Repeat exactly the lines of the entries below from the one with "Select the 装备 tab in the bottom-left panel" through the one with "Share the petri", both ends included, and nothing else.

Start of DATA EXTRACTS

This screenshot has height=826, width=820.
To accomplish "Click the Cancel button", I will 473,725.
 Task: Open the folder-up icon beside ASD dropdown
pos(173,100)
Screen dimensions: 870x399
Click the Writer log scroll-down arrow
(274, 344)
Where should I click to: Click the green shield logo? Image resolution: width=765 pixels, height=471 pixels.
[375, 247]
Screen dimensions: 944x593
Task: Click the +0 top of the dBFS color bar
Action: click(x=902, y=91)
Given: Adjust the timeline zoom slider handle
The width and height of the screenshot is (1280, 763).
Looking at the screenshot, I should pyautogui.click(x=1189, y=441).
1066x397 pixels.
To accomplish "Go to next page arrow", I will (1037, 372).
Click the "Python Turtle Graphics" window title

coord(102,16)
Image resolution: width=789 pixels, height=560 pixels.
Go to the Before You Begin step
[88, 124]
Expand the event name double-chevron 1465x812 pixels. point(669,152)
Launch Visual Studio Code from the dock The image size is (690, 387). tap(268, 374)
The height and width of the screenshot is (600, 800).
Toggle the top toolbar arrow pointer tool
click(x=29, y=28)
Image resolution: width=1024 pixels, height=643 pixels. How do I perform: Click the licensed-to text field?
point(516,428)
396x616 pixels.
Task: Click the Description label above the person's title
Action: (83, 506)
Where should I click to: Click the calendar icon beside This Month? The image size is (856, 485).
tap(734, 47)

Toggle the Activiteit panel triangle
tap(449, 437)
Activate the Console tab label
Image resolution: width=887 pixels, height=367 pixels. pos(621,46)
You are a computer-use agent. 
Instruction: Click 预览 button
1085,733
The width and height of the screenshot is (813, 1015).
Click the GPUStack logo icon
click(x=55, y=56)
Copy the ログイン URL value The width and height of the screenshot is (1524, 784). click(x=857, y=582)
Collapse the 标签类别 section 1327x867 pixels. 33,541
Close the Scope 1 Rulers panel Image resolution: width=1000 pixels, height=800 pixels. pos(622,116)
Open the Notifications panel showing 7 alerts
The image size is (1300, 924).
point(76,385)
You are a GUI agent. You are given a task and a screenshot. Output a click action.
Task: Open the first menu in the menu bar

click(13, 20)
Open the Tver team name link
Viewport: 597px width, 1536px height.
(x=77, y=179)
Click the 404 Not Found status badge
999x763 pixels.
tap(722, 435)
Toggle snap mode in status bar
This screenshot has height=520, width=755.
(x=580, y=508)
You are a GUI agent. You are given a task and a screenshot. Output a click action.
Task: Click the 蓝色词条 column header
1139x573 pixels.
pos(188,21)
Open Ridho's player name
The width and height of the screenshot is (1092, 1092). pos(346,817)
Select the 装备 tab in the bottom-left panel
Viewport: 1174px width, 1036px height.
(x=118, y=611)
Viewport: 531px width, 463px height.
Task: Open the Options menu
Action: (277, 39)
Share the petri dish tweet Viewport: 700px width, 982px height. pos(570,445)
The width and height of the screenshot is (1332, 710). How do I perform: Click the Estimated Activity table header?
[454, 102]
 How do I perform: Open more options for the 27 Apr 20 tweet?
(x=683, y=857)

End of DATA EXTRACTS

== OUTPUT BELOW ==
Select the 装备 tab in the bottom-left panel
Viewport: 1174px width, 1036px height.
(x=118, y=611)
Viewport: 531px width, 463px height.
Task: Open the Options menu
Action: (277, 39)
Share the petri dish tweet Viewport: 700px width, 982px height. pos(570,445)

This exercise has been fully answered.